Text section -

Swarm Intelligence

28 Mar 2017 / 11:51 H.

WE can learn much about decision-making from nature. The honey bee swarm is considered to be one of the best examples of collective decision-making outside the human domain.
In nature, strong honey bee colonies reproduce by dividing themselves. The mother queen and about two-thirds of her workers leave the nest, fly to a nearby support such as a branch or hedge, and form a swarm cluster. Scouts then fly from the cluster to search the surroundings for potential new nest sites. Scout bees must evaluate various potential nest sites and decide on a final site before the colony runs out of food.
For the bees, an effective decision-making strategy is needed to cope with all the informational variations such as numbers, quality and location of alternative nest sites, and the order of site discoveries. The initial information gathering phase gradually gives way to the decision-making phase, and it is done in a virtuous cycle of decision-making by the scout bees when better sites are discovered and poorer sites abandoned.

Aim of the exercise -
Translate this sentence from the text on honey bee swarms into Spanish: "In nature, strong honey bee colonies reproduce by dividing themselves." The records come from a separate source and are unrelated to the text.

Supplied information -
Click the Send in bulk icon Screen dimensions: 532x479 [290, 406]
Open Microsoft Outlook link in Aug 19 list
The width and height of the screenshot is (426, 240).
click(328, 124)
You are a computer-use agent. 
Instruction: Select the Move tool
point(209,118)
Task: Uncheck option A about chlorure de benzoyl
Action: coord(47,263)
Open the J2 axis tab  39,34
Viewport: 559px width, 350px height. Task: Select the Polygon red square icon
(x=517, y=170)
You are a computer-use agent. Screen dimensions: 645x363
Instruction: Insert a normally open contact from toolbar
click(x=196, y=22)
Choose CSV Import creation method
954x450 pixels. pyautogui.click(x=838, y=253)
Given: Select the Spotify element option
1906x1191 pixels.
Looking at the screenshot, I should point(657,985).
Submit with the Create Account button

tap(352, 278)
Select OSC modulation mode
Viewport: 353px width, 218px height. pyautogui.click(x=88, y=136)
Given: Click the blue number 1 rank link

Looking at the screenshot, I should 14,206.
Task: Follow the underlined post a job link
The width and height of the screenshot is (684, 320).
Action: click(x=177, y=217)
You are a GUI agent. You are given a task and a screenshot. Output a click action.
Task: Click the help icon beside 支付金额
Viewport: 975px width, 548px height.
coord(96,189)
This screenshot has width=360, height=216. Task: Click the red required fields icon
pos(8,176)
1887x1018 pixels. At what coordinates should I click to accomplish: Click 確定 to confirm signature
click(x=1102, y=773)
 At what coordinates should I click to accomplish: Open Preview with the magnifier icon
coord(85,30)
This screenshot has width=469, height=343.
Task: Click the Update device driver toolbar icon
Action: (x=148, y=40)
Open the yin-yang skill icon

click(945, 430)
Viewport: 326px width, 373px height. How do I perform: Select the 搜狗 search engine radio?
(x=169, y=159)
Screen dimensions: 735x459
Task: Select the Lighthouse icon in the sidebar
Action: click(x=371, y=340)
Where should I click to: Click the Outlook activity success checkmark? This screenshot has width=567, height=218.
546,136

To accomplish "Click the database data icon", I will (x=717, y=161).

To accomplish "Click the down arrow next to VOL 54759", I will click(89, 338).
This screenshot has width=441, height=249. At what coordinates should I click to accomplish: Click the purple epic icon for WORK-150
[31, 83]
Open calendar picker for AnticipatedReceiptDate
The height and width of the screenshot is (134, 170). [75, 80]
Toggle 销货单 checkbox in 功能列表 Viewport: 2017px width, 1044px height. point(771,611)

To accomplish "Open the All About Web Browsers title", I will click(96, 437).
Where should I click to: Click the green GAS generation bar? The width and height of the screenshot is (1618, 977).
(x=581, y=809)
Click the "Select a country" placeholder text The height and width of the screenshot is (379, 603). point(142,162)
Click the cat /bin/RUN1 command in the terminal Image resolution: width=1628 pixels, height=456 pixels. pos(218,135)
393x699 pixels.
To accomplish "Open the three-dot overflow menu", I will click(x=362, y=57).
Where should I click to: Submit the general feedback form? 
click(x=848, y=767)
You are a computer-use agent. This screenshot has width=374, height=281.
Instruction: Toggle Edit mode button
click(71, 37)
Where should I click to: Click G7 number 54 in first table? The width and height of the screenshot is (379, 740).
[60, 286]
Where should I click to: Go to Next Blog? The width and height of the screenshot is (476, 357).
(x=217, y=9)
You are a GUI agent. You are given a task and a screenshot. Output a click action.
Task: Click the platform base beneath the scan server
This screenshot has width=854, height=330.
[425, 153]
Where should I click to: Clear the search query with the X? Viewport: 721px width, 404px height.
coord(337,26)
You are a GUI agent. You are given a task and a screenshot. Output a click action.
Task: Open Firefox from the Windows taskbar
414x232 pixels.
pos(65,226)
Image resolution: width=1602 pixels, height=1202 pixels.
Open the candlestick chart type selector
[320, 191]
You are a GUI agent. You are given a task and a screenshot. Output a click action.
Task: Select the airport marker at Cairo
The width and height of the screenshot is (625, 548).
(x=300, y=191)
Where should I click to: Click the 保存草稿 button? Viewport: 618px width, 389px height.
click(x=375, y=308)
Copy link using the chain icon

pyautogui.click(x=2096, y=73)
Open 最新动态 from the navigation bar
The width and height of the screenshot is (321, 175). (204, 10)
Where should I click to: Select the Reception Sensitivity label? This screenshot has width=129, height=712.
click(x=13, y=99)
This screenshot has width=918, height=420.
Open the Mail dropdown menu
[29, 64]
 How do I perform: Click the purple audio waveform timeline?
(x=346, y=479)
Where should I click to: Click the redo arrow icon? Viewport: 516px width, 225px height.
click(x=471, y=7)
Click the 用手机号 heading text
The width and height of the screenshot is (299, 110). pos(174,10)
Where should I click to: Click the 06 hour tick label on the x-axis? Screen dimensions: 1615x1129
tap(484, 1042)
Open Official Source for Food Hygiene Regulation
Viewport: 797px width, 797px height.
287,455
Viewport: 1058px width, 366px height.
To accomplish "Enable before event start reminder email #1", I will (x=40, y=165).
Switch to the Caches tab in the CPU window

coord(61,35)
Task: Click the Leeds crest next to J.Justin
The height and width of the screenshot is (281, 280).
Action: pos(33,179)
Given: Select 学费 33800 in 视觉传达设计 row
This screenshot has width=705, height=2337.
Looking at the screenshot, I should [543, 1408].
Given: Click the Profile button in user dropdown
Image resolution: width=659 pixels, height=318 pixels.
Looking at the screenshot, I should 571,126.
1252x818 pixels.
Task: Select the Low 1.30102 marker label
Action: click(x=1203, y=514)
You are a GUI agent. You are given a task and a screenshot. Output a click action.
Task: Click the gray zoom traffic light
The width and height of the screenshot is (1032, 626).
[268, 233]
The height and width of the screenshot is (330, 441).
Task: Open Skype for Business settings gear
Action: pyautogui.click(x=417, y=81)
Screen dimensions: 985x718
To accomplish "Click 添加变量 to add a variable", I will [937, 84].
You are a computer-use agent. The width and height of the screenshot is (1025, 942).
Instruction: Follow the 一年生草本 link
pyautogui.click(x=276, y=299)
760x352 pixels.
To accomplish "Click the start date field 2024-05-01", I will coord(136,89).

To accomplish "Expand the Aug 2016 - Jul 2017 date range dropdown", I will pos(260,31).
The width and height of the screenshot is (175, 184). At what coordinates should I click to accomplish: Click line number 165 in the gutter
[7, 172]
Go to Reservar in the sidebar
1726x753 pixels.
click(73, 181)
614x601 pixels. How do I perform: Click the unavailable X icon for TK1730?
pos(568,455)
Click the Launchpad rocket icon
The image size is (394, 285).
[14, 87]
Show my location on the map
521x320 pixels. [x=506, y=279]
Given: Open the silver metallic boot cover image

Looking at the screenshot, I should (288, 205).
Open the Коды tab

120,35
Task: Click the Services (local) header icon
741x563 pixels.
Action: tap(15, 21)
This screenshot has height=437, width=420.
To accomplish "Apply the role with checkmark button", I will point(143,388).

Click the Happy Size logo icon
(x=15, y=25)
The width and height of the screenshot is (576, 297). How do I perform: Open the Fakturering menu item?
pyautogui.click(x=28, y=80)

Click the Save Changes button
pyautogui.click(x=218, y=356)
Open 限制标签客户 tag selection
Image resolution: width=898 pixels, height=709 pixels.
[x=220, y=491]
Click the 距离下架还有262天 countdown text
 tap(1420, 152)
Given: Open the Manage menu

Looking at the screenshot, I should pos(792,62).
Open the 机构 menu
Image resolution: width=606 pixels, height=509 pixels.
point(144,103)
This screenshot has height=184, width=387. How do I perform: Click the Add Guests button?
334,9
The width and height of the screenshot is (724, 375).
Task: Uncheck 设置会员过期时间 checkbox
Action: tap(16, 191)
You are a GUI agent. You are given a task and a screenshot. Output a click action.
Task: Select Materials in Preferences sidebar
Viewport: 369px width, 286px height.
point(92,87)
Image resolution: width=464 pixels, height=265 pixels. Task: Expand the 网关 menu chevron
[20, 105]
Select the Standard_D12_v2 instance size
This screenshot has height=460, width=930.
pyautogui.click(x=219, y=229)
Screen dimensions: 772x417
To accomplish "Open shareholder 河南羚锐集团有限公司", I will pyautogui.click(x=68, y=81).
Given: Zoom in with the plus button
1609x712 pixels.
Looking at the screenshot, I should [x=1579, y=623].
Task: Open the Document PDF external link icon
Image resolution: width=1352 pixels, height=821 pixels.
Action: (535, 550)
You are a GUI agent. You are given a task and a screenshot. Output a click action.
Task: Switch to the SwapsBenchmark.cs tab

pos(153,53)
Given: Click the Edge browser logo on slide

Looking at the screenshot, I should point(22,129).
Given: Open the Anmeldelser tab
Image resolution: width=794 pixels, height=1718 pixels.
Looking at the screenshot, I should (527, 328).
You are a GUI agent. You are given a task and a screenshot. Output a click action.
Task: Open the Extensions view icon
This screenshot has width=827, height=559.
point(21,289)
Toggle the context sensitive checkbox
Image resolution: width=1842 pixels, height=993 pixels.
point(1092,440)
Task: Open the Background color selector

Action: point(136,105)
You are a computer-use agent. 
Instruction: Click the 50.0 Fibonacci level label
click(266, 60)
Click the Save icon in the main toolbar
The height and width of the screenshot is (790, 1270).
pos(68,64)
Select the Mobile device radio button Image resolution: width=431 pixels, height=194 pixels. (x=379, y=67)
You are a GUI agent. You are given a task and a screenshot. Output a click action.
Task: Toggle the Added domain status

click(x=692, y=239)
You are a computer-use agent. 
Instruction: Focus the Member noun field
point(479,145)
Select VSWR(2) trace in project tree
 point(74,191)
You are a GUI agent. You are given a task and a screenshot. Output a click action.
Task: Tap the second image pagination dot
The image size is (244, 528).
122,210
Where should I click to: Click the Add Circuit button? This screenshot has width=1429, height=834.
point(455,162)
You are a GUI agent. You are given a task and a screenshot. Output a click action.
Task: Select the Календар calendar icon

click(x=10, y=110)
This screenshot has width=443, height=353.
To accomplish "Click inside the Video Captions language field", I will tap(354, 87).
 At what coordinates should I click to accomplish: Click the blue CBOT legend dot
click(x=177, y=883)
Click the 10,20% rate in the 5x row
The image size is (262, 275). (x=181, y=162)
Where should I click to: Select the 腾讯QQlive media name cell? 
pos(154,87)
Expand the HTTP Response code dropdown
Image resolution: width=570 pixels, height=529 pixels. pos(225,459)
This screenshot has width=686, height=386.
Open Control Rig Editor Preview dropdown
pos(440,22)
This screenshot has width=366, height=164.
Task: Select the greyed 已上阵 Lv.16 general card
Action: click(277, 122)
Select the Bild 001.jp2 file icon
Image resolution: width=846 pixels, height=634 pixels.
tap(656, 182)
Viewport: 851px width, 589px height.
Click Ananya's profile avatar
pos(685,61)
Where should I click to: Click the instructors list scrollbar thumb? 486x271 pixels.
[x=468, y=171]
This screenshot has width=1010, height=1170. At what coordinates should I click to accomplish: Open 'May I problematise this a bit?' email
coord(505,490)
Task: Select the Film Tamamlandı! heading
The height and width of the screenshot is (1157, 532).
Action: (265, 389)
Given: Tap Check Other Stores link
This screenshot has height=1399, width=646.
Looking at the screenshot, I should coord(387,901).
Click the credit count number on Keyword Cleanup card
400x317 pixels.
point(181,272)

Exercise response -
En la naturaleza, las colonias fuertes de abejas melíferas se reproducen dividiéndose.